A large randomized trial comparing bypass surgery done with a heart-lung machine (on pump) and without it (off pump) found no differences in results between techniques overall but some clinically relevant differences, according to research presented today at the American College of Cardiology's 61st Annual Scientific Session. The Scientific Session, the premier cardiovascular medical meeting, brings cardiovascular professionals together to further advances in the field.
Coronary artery bypass surgery (CABG) is one of the most commonly performed operations in the world and consumes more resources in cardiovascular medicine than any other procedure. In on-pump CABG, the patient's heart is stopped and blood is circulated to a heart-lung machine, where it is oxygenated and pushed back into the patient. In the off-pump technique, the surgeon uses a retractor to lift the still-beating heart and perform all coronary artery grafts.
Off-pump CABG eliminates the need to insert a tube called a cannula into the aorta, to cross-clamp the aorta, connect the patient to the heart-lung machine, and stop and restart the heart, suggesting that patients would do better with this approach. However, small randomized clinical trials and meta-analyses have not been able to determine conclusively whether one CABG technique has better outcomes than the other. The CORONARY trial, conducted at 79 centers in 19 countries, compared the risks and benefits of off-pump and on-pump bypass in the largest patient population studied to date. While the CORONARY trial was recruiting patients, data from the ROOBY (Randomized On/Off Bypass) trial were published showing poor results for off-pump bypass.
"After ROOBY's results, we looked again at our trial design and decided to continue, with the approbation of the Data Safety Monitoring Board," said André Lamy, MD, Division of Cardiac Surgery at Canada's McMaster University in Hamilton, ON, and one of the study's three lead investigators. "ROOBY was done through the U.S. Veterans Administration at only 18 hospitals. Our trial was international and much larger, it had more women and sicker patients and our surgeons were more experienced in off-pump procedures"
Since October 2007, the CORONARY trial has enrolled 4,752 patients with coronary artery disease who were slated for CABG and randomly assigned to off-pump or on-pump surgery after a complete assessment to make sure they were suitable candidates for both techniques. The mean patient age was 67.6 years, 80.9 percent were men and the average number of grafts was 3.1 per patient.

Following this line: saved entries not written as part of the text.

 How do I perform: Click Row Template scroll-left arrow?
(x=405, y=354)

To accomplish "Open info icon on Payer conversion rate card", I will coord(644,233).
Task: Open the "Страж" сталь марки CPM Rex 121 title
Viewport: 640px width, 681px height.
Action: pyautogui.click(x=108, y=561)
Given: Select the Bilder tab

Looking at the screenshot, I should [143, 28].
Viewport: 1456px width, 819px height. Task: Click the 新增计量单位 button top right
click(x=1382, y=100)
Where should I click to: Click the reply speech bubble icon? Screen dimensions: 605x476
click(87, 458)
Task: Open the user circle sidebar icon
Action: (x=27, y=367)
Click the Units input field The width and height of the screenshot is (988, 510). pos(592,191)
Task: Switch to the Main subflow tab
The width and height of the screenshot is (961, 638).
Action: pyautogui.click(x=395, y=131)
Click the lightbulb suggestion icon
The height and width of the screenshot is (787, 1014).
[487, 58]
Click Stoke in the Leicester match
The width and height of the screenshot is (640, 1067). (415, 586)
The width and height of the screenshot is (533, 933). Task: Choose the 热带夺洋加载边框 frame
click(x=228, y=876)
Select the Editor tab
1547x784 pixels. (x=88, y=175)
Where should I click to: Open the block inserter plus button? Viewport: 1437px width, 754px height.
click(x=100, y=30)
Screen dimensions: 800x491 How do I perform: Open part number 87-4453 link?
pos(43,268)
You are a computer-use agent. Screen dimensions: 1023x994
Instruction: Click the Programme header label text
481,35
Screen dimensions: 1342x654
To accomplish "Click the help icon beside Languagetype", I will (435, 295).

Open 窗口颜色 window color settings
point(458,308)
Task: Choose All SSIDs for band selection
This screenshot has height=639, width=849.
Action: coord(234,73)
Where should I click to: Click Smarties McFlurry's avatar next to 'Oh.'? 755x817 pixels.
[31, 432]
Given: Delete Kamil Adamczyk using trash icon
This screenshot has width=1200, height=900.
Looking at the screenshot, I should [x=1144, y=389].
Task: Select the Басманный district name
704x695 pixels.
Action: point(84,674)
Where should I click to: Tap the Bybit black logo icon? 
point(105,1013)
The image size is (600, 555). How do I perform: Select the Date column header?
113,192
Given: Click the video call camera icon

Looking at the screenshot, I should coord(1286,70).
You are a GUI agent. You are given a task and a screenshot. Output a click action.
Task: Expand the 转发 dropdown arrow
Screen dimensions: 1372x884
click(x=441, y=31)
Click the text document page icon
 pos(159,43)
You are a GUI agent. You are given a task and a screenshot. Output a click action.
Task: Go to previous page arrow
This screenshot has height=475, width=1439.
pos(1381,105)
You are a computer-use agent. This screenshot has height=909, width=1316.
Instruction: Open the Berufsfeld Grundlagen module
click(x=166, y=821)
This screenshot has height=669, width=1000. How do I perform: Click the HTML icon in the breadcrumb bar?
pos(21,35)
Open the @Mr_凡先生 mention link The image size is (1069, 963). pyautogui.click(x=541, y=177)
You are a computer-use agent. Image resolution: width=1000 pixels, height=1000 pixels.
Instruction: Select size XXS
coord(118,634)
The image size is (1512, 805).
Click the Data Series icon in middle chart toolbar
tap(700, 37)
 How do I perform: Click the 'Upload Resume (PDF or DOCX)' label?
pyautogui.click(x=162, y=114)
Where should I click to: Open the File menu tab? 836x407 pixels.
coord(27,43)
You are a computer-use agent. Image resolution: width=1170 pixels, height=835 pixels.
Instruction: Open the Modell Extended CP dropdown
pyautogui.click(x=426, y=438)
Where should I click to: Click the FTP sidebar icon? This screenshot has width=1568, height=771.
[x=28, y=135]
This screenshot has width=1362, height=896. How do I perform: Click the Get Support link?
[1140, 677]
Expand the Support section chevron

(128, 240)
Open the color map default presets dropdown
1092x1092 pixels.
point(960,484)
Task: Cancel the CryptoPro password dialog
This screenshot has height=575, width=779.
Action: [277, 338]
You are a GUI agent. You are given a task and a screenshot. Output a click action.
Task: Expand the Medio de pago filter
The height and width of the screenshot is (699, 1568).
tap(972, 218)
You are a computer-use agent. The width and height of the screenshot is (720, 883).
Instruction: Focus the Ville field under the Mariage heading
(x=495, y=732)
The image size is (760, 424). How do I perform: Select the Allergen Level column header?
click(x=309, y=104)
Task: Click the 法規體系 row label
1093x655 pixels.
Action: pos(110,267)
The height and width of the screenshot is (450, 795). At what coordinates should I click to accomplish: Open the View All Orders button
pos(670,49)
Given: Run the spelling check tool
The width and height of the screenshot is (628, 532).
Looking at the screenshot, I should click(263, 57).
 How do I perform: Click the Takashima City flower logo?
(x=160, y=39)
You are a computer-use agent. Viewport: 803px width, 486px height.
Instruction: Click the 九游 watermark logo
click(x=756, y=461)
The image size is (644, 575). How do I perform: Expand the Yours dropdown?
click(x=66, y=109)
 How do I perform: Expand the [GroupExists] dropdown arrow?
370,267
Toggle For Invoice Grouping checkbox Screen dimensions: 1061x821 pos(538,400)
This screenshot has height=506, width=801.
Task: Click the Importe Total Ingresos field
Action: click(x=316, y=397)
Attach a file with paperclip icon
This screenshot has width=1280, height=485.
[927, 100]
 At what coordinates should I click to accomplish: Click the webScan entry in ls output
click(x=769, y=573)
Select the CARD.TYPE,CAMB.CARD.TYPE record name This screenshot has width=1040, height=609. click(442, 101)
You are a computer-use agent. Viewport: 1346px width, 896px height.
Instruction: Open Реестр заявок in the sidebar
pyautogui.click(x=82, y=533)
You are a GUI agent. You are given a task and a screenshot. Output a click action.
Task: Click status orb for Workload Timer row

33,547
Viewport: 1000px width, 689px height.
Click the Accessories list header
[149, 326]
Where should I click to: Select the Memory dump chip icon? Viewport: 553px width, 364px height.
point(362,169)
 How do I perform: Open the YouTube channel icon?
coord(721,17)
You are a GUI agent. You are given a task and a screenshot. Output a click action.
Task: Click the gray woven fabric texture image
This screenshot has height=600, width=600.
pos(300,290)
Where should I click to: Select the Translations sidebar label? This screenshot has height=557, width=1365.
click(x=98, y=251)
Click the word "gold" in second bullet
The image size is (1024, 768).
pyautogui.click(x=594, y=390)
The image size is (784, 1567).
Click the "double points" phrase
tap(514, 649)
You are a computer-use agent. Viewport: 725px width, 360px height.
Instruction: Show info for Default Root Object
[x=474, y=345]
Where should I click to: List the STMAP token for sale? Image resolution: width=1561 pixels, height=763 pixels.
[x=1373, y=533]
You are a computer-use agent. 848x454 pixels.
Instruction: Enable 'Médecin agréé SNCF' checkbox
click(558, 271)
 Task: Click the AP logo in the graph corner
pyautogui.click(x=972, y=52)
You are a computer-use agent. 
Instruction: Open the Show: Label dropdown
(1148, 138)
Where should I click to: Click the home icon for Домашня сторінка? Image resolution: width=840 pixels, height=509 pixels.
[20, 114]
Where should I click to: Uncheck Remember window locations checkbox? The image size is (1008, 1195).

For the primary composite outcome of death, heart attack, kidney failure and stroke at 30 days post-bypass, the results were statistically neutral: 9.9 percent for off-pump patients and 10.3 percent for the on-pump group. Similarly, no differences were seen for individual events of the composite outcome. These results were a surprise to the researchers. Based on previous meta-analyses, Dr. Lamy and his colleagues expected that off-pump CABG would decrease the rate of stroke and renal failure.
"We found that off-pump did reduce the amount of blood products needed, reoperation for bleeding, pulmonary complications and acute kidney injury, but there was also more revascularization in off-pump patients, meaning that surgery didn't work completely," Dr. Lamy said. This was a rare occurrence (16 of 2,375 patients, or 0.7 percent versus 0.2 percent in the on-pump group), but it is considered a technical failure and requires the patient to return to the operating room for a repeat CABG or for a stent in the cath lab, where imaging systems guide those catheter-based procedures.
"This introduces a new concept in cardiac surgery, allowing patient-specific decisions for bypass surgery," Dr. Lamy said. "Off-pump procedures are trickier and more stressful, and the benefit is for the patient, not the surgeon, so in many places, they're simply not done. My goal is to persuade surgeons to individualize the technique to do off-pump bypass or on-pump when indicated so their patients will benefit."
The CORONARY trial will conduct safety and efficacy follow-up at five years and assess total costs and neuro-cognitive results at 30 days and at five years after CABG. The 30-day cost data and neuro-cognitive results are expected within six months.